(DATA EXTRACTS)

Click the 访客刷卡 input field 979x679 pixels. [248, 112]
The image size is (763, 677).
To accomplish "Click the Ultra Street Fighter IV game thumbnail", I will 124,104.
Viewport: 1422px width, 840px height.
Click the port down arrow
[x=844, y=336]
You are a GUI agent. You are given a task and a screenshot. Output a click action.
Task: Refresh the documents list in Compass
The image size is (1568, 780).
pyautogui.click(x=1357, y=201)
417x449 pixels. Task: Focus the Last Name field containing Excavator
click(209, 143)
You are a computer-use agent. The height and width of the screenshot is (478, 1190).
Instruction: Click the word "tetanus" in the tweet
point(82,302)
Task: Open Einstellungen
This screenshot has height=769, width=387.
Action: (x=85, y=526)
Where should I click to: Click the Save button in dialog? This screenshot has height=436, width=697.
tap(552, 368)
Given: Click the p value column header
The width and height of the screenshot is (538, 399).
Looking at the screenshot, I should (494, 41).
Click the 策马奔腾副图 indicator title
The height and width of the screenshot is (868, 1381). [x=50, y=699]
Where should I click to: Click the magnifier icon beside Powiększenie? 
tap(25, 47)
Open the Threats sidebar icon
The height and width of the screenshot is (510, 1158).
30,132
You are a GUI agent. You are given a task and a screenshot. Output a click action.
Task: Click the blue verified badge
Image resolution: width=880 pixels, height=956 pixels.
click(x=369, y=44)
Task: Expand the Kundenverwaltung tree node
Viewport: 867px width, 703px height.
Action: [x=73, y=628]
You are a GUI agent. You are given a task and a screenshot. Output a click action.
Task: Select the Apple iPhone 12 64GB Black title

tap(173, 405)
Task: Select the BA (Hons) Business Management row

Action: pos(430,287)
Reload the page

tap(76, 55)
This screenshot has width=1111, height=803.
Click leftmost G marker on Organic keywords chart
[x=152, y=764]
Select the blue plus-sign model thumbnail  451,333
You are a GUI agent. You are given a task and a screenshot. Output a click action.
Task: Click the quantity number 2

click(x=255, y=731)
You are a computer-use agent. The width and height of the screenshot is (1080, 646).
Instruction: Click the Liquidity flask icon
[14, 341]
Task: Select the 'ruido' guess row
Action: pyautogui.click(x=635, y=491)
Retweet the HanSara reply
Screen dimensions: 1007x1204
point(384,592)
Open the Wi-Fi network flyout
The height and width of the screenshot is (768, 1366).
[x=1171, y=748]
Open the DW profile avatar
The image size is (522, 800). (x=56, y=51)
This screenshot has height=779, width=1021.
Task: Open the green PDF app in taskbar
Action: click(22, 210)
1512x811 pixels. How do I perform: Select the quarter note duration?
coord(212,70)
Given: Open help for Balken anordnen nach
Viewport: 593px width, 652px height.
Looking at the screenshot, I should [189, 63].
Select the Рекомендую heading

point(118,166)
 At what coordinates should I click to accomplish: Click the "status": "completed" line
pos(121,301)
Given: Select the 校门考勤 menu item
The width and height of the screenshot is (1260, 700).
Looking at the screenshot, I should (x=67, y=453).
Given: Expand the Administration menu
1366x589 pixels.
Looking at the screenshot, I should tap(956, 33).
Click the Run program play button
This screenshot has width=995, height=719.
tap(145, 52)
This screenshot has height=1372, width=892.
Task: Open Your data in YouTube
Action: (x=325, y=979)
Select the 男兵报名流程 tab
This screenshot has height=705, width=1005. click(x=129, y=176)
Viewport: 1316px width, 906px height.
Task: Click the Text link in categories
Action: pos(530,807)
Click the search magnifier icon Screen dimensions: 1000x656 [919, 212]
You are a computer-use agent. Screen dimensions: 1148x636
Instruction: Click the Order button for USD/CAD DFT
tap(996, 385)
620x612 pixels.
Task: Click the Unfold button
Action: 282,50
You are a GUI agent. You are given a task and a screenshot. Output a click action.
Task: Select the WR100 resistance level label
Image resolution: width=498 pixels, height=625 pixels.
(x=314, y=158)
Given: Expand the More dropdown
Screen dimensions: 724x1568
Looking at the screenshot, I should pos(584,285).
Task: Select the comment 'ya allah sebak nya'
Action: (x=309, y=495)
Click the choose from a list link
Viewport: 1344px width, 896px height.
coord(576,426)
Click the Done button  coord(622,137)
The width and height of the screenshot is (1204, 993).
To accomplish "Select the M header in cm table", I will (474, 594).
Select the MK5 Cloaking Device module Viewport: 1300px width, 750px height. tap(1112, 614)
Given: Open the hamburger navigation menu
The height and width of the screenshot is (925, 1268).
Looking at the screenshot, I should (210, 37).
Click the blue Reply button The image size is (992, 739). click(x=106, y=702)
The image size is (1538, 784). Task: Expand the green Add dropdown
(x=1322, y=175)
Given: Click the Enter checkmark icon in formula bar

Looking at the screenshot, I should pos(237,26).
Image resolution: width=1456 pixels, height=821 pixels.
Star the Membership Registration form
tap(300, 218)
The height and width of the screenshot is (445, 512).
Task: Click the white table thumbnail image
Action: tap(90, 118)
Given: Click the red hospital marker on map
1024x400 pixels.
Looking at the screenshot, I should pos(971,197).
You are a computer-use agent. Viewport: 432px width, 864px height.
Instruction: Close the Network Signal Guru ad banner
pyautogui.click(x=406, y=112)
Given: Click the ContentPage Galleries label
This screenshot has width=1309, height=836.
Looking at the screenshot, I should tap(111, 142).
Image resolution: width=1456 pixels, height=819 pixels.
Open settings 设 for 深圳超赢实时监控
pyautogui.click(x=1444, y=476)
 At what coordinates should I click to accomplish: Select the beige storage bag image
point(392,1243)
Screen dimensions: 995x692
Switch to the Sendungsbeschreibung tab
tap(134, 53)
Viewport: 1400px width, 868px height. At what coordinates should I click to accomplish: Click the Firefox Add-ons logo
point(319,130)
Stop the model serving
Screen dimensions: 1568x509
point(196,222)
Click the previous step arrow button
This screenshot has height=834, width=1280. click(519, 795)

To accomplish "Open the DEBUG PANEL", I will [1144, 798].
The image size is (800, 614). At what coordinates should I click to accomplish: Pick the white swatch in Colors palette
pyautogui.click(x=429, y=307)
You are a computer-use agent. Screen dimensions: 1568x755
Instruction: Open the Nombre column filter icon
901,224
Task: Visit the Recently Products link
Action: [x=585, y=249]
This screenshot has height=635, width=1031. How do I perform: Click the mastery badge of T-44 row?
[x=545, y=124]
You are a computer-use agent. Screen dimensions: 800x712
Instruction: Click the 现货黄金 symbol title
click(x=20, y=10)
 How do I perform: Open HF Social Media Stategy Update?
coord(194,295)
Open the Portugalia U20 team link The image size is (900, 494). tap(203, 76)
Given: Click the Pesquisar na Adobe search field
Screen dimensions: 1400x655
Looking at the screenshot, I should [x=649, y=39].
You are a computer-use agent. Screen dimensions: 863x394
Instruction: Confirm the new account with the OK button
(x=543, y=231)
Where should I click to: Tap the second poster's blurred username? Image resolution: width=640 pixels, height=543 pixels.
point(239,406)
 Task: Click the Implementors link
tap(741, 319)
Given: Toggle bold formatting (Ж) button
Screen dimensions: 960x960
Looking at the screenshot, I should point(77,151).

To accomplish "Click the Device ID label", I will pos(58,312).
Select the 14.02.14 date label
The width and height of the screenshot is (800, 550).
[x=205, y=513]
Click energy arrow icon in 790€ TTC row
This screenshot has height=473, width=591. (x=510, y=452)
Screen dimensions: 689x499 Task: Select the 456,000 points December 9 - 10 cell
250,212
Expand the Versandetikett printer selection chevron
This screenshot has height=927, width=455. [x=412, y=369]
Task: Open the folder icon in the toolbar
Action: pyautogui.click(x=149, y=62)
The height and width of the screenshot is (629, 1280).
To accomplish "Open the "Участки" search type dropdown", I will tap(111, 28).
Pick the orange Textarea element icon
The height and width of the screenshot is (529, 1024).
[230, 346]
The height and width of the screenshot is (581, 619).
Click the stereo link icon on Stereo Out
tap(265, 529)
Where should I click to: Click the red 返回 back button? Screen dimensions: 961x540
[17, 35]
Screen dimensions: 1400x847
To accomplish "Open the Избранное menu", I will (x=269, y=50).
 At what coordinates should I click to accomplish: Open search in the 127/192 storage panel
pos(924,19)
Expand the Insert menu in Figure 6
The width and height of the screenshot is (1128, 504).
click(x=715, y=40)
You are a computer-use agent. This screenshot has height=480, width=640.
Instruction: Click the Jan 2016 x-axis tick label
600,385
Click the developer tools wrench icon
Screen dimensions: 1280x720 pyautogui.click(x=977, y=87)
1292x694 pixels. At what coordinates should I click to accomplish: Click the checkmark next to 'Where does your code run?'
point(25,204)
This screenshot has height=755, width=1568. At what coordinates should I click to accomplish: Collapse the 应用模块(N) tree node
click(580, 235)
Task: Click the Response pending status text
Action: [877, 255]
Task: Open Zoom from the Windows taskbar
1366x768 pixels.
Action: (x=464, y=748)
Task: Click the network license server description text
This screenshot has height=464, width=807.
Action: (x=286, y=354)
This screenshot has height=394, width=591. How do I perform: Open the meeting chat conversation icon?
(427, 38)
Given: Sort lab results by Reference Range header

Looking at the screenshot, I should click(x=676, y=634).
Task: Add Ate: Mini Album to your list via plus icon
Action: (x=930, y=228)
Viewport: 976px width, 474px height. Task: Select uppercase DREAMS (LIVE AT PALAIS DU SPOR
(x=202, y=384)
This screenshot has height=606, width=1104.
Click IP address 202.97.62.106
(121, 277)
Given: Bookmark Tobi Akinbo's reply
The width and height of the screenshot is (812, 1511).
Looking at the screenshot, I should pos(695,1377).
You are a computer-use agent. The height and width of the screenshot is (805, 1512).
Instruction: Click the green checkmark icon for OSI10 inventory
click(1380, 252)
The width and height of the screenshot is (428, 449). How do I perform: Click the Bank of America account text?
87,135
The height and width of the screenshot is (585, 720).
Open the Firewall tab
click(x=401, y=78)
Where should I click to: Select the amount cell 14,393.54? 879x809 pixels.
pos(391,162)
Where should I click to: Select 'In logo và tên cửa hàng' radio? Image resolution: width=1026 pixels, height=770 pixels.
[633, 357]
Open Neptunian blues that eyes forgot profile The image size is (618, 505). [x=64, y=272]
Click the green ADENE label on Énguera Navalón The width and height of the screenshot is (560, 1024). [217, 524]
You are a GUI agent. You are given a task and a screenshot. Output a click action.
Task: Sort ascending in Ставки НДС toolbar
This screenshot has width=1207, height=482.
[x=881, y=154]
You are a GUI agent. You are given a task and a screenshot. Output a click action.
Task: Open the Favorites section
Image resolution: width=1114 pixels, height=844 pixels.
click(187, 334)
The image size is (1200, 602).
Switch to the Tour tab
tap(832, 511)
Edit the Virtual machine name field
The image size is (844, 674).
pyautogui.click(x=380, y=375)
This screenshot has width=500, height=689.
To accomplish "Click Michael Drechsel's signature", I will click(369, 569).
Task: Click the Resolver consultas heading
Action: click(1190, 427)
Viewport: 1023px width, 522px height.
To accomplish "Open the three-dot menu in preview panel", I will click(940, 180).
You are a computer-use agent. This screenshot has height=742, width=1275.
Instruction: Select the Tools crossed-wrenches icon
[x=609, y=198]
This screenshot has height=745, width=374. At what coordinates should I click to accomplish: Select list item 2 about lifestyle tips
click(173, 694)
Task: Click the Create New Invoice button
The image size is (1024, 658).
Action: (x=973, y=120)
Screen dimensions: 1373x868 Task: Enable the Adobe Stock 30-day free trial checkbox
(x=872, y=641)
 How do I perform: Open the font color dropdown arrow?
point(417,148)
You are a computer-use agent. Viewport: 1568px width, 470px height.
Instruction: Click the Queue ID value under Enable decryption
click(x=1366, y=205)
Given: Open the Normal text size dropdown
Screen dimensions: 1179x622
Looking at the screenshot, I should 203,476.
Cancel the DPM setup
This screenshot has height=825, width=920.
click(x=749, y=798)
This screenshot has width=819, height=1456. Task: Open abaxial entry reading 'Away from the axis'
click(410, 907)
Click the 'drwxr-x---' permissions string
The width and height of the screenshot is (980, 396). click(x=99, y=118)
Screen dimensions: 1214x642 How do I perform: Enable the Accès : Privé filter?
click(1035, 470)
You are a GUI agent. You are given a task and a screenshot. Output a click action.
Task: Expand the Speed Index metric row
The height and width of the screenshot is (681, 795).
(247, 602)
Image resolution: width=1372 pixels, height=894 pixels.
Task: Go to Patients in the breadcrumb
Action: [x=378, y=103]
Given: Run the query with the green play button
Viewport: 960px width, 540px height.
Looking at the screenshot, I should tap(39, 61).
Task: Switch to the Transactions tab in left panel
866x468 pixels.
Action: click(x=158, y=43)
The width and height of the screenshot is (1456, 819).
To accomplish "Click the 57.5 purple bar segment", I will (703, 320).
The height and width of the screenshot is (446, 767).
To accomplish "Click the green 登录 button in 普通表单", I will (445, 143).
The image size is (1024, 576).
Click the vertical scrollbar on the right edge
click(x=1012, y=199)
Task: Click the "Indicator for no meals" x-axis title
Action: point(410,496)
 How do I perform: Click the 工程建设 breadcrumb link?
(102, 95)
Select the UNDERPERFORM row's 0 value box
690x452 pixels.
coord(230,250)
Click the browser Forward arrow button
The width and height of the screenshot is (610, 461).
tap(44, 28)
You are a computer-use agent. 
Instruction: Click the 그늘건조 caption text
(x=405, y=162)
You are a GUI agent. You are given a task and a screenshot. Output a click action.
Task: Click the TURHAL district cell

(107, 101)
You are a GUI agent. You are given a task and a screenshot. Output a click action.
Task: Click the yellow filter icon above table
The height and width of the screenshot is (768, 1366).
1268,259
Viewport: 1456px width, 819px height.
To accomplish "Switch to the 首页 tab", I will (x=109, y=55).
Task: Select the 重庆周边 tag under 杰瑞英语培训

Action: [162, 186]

(End DATA EXTRACTS)

> WHAT TO DO
From the first line of the records above down to the line containing "Task: Open Einstellungen", repeat each line exactly as written. Include both of those lines and add nothing.

> SOLUTION FOR THIS TASK
Click the 访客刷卡 input field 979x679 pixels. [248, 112]
The image size is (763, 677).
To accomplish "Click the Ultra Street Fighter IV game thumbnail", I will 124,104.
Viewport: 1422px width, 840px height.
Click the port down arrow
[x=844, y=336]
You are a GUI agent. You are given a task and a screenshot. Output a click action.
Task: Refresh the documents list in Compass
The image size is (1568, 780).
pyautogui.click(x=1357, y=201)
417x449 pixels. Task: Focus the Last Name field containing Excavator
click(209, 143)
You are a computer-use agent. The height and width of the screenshot is (478, 1190).
Instruction: Click the word "tetanus" in the tweet
point(82,302)
Task: Open Einstellungen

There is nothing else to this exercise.